Un proceso electoral marcado de negligencia, de falta de respuestas, inoperatividad, y de vicios legales insubsanables NO PUEDE GARANTIZAR LA OBJETIVIDAD DE LOS RESULTADOS QUE NOS PRETENDEN IMPONER, Y QUE SUSTENTAN EL TEMOR DE UN FRAUDE QUE AVANZA CON LAS HORAS, a medida que las pruebas van apareciendo, y se hace insostenible aceptar que la segunda vuelta electoral quede en las mismas manos que nos han llevado a este caos.
Insistir con un sistema electoral colapsado solo traerá convulsiones sociales, inestabilidad política y jurídica que perjudica a cada uno de los peruanos.

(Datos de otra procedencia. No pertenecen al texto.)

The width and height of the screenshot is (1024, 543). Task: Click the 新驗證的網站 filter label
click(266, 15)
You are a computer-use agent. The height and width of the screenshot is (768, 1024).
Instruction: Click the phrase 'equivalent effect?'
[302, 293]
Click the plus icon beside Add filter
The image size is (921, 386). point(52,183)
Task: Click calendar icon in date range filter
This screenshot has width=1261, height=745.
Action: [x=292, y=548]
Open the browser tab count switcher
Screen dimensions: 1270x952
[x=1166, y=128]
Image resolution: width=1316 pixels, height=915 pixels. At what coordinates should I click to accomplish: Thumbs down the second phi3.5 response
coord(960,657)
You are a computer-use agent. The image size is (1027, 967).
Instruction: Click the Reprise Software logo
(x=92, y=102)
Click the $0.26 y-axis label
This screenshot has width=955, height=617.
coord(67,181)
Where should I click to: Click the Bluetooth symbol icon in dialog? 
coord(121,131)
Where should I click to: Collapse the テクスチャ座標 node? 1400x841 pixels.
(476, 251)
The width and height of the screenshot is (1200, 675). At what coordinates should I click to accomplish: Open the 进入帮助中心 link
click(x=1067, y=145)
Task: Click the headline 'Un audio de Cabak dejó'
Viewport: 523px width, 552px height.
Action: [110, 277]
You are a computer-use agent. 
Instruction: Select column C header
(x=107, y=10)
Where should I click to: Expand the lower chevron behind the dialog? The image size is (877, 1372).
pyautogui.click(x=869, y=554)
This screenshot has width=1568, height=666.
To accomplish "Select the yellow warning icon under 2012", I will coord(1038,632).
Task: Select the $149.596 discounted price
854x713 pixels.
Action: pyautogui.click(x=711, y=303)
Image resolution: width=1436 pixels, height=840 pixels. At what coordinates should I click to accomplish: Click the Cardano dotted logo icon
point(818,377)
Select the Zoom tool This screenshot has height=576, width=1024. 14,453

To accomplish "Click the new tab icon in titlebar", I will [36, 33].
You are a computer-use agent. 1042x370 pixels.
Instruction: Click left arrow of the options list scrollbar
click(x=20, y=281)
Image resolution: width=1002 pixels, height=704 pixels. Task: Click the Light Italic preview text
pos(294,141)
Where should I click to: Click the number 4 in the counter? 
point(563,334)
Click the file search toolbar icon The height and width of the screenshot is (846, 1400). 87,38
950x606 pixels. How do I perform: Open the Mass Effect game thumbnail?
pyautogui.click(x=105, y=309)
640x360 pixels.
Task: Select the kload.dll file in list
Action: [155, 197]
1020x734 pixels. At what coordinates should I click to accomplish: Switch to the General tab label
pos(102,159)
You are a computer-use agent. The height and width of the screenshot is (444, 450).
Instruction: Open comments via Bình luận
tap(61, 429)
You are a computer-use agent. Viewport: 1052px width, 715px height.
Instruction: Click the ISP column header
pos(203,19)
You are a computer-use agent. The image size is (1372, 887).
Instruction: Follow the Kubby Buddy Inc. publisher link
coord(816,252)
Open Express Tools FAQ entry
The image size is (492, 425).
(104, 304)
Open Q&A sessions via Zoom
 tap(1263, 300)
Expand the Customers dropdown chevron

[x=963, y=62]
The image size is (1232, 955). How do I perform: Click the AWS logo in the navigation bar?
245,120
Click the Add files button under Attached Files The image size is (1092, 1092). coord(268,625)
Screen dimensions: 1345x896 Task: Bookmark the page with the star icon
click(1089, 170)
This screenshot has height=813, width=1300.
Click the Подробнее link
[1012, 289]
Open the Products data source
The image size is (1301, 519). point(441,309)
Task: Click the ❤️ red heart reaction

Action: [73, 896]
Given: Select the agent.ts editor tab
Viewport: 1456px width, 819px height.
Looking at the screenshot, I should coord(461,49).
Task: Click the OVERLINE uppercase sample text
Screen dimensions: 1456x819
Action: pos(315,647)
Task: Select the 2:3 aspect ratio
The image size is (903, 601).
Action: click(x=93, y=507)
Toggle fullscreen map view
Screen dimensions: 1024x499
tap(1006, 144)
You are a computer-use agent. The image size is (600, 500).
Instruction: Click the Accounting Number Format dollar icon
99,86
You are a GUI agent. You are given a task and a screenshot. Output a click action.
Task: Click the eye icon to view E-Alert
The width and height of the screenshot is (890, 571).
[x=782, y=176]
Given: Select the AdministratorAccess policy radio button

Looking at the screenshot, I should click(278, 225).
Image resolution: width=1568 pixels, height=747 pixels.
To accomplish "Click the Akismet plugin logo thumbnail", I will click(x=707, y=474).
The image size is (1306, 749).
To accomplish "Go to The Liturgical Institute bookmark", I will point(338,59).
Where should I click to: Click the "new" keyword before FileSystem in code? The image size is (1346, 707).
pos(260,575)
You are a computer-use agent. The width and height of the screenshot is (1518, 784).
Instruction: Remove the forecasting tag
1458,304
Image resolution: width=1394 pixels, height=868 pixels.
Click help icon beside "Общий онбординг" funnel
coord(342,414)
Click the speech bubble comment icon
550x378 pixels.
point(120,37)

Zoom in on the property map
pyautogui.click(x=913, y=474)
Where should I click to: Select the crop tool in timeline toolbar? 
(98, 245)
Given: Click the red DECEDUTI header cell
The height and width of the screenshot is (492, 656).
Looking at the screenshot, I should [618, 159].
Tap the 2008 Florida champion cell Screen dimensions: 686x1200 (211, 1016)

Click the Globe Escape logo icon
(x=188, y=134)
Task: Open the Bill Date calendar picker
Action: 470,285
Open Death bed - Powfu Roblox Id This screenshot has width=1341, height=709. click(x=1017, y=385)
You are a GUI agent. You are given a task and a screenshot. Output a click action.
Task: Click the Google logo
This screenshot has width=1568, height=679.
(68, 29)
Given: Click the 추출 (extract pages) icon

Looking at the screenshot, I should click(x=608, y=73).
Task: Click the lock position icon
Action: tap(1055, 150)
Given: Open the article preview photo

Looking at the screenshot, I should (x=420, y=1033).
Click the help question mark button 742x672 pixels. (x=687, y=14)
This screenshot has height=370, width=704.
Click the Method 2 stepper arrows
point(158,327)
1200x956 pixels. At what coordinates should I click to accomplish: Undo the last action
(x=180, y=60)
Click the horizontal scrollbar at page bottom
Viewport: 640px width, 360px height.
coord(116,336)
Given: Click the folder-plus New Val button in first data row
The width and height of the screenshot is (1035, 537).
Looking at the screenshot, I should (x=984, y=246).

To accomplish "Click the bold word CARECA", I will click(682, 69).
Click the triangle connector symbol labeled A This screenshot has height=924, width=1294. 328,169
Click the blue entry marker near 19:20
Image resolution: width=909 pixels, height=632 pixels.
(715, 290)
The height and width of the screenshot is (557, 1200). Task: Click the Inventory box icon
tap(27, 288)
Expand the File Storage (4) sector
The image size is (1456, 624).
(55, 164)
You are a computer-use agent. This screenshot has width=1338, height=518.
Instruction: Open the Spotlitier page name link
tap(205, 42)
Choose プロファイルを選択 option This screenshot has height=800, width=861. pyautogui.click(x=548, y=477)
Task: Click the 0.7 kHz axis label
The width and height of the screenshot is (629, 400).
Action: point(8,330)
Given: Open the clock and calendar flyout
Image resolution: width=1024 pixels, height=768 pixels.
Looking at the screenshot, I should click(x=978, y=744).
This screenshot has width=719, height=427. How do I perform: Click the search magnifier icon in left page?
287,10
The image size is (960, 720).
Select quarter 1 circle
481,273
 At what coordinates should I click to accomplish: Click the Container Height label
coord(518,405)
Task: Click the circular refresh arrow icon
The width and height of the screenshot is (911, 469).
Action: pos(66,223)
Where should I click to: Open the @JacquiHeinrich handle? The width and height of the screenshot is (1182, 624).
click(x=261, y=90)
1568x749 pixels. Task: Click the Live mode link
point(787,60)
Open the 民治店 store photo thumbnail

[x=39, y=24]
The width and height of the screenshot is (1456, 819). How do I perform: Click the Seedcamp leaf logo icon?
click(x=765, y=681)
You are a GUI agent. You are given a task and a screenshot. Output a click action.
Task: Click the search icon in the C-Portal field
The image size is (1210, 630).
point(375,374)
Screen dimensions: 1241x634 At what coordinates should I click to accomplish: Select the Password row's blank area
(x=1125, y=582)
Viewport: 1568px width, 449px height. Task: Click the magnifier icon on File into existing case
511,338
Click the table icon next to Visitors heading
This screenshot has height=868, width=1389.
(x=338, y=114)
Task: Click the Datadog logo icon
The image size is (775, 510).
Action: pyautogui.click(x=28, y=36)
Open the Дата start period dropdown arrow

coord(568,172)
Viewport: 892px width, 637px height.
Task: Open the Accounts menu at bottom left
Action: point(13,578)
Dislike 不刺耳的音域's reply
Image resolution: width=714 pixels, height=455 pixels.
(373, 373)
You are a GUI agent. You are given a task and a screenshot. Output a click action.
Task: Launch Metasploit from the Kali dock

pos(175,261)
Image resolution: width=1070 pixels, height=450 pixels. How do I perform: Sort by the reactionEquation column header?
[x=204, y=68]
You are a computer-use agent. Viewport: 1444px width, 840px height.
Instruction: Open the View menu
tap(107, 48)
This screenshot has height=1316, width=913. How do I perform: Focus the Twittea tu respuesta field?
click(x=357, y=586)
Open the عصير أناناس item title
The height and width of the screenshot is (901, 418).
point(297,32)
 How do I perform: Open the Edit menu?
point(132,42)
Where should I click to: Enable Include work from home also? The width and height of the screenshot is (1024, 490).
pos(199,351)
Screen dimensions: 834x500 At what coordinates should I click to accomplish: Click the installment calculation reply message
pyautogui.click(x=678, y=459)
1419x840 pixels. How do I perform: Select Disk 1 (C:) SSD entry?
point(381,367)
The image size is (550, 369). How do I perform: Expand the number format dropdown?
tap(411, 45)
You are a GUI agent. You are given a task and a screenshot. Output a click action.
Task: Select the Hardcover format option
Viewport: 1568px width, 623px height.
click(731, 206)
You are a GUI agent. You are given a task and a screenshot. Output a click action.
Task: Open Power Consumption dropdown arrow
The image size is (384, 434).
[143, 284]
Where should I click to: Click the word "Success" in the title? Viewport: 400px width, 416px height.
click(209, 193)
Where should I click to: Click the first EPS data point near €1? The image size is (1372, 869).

En ese sentido, se requiere con URGENCIA que el gobierno central y las autoridades debidamente facultadas tomen una decisión que corrija la afectación generada: la vulneración al derecho a la libre elección de sus representantes, y el derecho al voto democrático que sostiene la nación en el orden constitucional en el que vivimos; es decir, que se encarguen de resarcir a aquellos peruanos que no pudieron ejercerlo porque los locales de votación cerraron después del mediodía al no poder instalarse las mesas asignadas, o aceptaron la participación ciudadana para luego anular los votos, o que fueron a votar el lunes 13 de abril, conociendo de antemano resultados y tendencias que rompen la equidad sobre la que debe sostener una elección de este tipo.
Como lo anotamos previamente, todas las medidas urgentes que se deben ejecutar no dispensan a los responsables de la grave afectación al riesgo país, el orden público y el derecho a elegir de todos los peruanos, de afrontar los procesos administrativos y penales que correspondan.